* **Records to use**:
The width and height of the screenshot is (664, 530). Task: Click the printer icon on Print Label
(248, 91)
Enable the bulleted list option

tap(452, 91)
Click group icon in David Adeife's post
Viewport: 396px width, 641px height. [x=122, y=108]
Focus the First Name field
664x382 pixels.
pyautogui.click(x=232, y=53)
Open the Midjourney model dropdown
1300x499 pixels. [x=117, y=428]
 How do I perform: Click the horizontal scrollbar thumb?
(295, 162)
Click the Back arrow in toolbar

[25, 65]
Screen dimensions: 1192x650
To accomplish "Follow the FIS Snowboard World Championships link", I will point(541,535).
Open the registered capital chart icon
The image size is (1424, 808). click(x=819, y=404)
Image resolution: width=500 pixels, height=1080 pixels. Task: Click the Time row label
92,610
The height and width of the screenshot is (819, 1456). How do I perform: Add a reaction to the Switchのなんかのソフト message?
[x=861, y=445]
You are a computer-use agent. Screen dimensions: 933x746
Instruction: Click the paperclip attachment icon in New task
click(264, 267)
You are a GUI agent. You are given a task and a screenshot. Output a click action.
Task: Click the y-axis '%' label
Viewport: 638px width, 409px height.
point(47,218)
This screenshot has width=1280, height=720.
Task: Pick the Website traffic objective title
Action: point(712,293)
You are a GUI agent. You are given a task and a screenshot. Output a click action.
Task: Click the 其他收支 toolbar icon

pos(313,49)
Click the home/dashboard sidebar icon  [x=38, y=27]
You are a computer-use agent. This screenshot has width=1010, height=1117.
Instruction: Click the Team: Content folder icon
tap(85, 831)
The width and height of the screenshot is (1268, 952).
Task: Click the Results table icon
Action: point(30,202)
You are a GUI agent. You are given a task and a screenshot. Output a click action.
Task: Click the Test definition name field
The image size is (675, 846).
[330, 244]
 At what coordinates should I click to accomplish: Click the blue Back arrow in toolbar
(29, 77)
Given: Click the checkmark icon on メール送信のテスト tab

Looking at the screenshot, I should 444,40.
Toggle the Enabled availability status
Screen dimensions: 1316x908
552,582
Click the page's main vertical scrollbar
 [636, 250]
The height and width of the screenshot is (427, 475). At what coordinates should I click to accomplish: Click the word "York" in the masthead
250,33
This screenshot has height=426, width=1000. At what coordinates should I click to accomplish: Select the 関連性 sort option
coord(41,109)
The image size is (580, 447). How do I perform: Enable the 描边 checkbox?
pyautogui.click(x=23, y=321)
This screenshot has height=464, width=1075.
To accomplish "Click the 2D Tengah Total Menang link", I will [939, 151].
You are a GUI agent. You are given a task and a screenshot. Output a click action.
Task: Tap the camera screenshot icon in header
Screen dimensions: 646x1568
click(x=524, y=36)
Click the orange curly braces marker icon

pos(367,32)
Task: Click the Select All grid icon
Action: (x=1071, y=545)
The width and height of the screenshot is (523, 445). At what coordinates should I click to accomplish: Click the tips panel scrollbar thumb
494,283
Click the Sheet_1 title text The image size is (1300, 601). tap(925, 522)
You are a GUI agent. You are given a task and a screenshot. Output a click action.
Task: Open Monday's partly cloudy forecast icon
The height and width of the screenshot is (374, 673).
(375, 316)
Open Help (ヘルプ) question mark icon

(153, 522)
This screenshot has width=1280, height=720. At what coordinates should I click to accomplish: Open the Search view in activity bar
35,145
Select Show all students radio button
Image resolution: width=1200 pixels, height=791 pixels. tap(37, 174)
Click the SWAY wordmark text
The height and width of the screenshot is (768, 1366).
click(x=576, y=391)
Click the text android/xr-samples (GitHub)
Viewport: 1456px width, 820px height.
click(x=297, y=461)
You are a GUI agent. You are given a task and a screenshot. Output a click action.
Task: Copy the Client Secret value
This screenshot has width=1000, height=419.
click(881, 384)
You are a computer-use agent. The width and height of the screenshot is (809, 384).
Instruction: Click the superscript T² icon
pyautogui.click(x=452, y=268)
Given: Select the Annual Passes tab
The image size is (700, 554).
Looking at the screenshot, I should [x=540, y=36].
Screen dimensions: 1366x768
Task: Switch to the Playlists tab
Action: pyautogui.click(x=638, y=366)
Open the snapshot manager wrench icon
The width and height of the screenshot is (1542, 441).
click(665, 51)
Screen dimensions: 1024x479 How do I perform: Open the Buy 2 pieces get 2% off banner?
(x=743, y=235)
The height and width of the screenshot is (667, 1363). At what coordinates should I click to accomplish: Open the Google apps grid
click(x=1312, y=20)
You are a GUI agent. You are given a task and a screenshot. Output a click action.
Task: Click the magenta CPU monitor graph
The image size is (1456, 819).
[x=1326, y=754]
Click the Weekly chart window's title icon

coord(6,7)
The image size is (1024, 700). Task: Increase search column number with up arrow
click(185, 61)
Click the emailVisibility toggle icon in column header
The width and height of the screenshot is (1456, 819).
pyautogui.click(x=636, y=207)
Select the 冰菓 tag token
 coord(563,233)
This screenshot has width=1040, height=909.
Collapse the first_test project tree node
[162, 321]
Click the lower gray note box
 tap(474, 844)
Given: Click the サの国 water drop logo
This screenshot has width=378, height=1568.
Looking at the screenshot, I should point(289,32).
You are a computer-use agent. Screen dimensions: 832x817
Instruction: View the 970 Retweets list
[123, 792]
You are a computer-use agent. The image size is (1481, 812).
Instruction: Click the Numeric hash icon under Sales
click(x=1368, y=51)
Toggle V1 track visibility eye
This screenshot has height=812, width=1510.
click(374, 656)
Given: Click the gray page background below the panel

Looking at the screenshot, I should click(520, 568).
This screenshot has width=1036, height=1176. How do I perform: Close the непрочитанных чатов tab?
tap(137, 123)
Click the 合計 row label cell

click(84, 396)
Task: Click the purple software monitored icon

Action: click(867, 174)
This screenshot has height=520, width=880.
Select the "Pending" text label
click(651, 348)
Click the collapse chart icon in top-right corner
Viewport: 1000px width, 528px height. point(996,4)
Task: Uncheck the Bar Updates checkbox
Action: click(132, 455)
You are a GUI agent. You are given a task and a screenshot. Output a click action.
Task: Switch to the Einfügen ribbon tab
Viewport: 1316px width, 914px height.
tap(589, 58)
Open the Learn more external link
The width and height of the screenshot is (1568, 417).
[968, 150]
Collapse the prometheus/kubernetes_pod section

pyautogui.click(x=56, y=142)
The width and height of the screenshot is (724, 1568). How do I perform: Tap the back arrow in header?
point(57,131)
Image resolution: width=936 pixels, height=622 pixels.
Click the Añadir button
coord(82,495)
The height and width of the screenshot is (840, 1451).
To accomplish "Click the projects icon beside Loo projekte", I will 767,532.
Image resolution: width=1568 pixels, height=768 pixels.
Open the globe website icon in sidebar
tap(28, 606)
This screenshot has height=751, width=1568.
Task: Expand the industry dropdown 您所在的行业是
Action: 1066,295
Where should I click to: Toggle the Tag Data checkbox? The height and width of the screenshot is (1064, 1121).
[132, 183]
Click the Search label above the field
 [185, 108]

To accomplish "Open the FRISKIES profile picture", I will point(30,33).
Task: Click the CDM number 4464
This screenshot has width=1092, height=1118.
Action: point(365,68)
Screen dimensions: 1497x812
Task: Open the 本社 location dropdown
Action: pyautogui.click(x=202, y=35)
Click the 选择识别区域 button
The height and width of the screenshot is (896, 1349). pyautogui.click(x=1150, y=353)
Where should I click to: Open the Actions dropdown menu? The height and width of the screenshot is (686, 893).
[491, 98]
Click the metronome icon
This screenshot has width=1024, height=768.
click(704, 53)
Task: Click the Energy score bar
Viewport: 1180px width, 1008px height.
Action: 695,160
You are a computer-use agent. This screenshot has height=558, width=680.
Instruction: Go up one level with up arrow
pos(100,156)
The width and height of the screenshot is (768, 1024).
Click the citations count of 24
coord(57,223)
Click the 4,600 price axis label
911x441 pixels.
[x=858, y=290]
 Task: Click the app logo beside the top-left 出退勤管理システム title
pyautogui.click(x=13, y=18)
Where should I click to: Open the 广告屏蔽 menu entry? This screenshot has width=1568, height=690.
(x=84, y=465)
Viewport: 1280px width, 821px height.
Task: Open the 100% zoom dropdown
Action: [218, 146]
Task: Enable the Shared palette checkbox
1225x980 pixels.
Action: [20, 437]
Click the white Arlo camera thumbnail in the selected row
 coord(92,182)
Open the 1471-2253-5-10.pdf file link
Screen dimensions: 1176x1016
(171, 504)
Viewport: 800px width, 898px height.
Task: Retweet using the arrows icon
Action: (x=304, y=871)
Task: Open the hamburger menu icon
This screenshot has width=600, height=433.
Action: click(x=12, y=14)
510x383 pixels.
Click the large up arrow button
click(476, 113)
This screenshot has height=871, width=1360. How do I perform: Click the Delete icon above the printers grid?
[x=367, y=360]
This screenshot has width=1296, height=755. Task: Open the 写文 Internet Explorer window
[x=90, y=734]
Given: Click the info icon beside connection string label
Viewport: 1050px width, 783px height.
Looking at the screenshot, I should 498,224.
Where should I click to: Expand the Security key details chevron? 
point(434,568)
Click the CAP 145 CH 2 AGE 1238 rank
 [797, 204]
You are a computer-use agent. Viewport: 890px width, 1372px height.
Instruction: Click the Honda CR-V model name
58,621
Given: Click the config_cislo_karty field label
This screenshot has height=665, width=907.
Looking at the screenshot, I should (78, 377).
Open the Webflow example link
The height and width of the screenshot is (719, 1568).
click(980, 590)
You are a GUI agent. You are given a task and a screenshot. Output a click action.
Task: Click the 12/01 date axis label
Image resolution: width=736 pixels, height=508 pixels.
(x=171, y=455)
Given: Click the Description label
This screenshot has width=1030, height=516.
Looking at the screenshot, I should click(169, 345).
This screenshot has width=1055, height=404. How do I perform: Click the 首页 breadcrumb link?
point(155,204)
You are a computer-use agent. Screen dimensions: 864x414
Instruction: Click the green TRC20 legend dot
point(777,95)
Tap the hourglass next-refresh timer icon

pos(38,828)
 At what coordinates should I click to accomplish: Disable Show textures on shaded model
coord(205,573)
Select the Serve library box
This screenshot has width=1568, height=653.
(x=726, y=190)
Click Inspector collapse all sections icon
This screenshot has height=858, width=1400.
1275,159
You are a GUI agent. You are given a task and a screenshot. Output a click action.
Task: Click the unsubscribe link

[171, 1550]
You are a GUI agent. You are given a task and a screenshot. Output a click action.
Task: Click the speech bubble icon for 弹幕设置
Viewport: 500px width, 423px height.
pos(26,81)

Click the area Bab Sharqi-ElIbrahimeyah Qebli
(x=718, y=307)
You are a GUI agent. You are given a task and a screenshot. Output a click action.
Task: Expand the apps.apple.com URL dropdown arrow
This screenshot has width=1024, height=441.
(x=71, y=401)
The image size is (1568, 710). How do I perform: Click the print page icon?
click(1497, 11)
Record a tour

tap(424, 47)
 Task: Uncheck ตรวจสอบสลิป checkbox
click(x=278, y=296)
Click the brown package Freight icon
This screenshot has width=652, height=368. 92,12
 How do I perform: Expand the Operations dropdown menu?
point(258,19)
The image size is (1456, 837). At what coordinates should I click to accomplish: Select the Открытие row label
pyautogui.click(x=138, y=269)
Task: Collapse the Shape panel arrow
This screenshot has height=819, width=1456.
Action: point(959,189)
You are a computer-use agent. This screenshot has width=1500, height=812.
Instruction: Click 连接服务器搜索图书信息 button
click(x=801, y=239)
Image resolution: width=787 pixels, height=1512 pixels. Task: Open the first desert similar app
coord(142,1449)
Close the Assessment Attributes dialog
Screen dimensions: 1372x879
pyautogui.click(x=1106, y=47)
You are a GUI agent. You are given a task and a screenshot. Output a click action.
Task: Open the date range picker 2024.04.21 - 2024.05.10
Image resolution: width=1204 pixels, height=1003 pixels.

* **The exercise**: Render the records from the line with "You are a computer-use agent. The image" up to and including the line with "point(57,131)" as a numbered list, leaving out blank lines.

* **Solution to this problem**:
1. You are a computer-use agent. The image size is (1481, 812).
2. Instruction: Click the Numeric hash icon under Sales
3. click(x=1368, y=51)
4. Toggle V1 track visibility eye
5. This screenshot has height=812, width=1510.
6. click(374, 656)
7. Given: Click the gray page background below the panel
8. Looking at the screenshot, I should click(520, 568).
9. This screenshot has width=1036, height=1176. How do I perform: Close the непрочитанных чатов tab?
10. tap(137, 123)
11. Click the 合計 row label cell
12. click(84, 396)
13. Task: Click the purple software monitored icon
14. Action: click(867, 174)
15. This screenshot has height=520, width=880.
16. Select the "Pending" text label
17. click(651, 348)
18. Click the collapse chart icon in top-right corner
19. Viewport: 1000px width, 528px height. point(996,4)
20. Task: Uncheck the Bar Updates checkbox
21. Action: click(132, 455)
22. You are a GUI agent. You are given a task and a screenshot. Output a click action.
23. Task: Switch to the Einfügen ribbon tab
24. Viewport: 1316px width, 914px height.
25. tap(589, 58)
26. Open the Learn more external link
27. The width and height of the screenshot is (1568, 417).
28. [968, 150]
29. Collapse the prometheus/kubernetes_pod section
30. pyautogui.click(x=56, y=142)
31. The width and height of the screenshot is (724, 1568). How do I perform: Tap the back arrow in header?
32. point(57,131)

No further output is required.